Part humorous observation and part honest self-reflection, Sara deftly explores the people, creatures, landscapes, and experiences that make her life in rural Nova Scotia so different from the big-city one she’d grown accustomed to.

They say you can never go back. But they are wrong.

Sara Jewell was born in Toronto and raised in Cobourg and Trenton, ON.  During the summers when she was growing up, she spent time vacationing in rural Nova Scotia with her family.  She's had various jobs over the years including as an educator, in radio and as an essayist. 
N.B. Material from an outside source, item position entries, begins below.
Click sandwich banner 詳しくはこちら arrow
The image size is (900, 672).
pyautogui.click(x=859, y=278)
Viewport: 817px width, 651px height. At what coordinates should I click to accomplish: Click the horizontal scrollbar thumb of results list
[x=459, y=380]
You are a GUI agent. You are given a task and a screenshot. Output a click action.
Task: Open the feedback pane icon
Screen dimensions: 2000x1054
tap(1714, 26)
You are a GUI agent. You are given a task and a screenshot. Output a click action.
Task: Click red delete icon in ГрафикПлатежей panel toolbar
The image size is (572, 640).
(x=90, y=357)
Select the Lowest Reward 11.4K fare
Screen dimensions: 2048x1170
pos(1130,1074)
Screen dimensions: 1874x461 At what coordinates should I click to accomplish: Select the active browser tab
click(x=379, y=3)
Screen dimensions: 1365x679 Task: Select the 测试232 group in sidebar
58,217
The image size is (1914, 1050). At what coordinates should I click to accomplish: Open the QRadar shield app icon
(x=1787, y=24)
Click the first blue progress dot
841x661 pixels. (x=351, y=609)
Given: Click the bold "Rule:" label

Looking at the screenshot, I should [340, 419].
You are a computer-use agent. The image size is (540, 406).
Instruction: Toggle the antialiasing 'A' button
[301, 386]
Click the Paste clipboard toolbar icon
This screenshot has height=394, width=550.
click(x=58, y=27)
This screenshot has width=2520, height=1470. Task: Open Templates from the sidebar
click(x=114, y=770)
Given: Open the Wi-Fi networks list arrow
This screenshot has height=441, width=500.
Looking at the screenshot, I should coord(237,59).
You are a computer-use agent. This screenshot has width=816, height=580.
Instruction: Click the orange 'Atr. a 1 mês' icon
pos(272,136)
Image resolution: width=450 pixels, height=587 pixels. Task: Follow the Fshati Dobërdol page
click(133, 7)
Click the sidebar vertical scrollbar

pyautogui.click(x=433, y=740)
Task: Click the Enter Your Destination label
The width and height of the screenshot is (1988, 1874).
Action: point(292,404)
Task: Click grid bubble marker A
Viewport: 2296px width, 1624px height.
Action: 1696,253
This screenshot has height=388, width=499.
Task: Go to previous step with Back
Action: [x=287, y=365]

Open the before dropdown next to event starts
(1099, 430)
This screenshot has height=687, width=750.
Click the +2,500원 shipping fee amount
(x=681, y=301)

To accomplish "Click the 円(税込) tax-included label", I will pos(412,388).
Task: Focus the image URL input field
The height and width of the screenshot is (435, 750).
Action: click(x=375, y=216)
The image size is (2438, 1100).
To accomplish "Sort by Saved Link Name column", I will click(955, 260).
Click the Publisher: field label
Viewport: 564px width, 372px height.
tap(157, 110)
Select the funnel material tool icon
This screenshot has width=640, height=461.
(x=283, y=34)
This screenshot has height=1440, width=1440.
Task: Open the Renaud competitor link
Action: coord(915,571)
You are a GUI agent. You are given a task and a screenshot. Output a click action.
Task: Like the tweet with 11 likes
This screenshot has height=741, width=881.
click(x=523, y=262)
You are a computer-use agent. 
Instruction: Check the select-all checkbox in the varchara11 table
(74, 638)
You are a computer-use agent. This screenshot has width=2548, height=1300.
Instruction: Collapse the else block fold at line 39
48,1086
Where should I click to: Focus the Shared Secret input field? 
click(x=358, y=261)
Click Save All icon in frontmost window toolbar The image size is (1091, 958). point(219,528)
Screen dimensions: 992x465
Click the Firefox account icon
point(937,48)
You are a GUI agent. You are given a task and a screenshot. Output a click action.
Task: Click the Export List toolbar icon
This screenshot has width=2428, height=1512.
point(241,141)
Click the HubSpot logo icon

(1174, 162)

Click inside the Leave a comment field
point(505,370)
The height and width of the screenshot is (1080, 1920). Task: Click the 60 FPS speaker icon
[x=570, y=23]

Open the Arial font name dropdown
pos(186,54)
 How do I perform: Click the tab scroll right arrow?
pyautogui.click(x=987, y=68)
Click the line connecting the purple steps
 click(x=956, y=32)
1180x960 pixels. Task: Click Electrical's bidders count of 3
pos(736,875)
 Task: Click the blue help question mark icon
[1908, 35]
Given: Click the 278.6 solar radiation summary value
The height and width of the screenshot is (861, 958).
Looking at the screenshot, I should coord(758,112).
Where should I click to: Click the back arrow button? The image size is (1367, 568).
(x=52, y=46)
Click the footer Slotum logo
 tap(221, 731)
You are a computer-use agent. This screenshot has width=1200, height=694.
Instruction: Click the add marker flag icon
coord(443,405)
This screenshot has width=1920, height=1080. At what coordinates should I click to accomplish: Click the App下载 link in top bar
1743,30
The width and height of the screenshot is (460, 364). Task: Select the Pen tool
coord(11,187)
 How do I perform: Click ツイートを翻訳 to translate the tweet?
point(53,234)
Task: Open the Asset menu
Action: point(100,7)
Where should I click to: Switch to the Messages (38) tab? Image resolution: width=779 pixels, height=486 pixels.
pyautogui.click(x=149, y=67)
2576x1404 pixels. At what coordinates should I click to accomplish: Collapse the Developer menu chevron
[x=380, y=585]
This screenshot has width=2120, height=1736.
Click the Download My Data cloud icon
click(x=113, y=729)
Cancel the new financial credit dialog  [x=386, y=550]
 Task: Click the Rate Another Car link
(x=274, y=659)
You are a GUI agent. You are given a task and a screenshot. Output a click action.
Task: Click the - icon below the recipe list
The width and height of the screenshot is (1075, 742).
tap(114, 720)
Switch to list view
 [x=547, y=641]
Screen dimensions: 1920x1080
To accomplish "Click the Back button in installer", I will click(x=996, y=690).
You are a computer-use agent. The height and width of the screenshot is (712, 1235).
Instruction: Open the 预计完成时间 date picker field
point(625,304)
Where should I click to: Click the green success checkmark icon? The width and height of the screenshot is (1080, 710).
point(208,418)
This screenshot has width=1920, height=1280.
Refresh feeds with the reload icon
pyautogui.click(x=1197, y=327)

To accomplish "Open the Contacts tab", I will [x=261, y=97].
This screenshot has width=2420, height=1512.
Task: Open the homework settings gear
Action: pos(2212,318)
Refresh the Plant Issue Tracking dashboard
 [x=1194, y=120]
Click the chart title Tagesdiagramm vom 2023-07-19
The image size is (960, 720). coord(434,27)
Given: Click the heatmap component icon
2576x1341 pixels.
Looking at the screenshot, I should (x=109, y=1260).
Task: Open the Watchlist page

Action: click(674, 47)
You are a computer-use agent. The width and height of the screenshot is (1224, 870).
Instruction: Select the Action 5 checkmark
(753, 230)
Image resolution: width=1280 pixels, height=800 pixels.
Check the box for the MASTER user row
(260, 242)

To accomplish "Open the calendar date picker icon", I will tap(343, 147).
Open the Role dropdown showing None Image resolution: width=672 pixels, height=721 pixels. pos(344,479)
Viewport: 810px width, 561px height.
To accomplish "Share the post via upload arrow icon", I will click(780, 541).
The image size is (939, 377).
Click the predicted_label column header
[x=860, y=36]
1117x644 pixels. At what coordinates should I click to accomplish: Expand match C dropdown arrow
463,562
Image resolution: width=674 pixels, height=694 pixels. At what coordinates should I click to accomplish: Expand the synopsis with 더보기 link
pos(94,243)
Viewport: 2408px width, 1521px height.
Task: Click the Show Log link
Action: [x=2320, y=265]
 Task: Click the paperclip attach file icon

When her first marriage broke up, she was living in Vancouver, BC ... she packed up her stuff (including her dog) and headed east to Ontario to be with her parents and spent some time in Pugwash, NS.  She met and married met Dwayne, a "country boy", moving to his farm.  This book is a collection of her essays about living there.

The topics cover her friends, family, neighbours, local wildlife, farm animals, pets, living in the country and more.  Keep in mind that they were written by a "city" girl now living in the country.  I'm the opposite of Sara ... I'm originally from Nova Scotia and have been away for 30+ years.  So in some ways, I could relate (but in reverse perhaps at times?) to some of her stories. 

I enjoyed this book.  I liked the writing style and found it conversational.  As a head's up, there is some minor swearing.  My favourite story was The Rural Wavelength, which was about the "behavior genetically implanted" in Nova Scotians because they wave at everyone ... she surmises that waving must be how Maritimers got their reputation for being so friendly.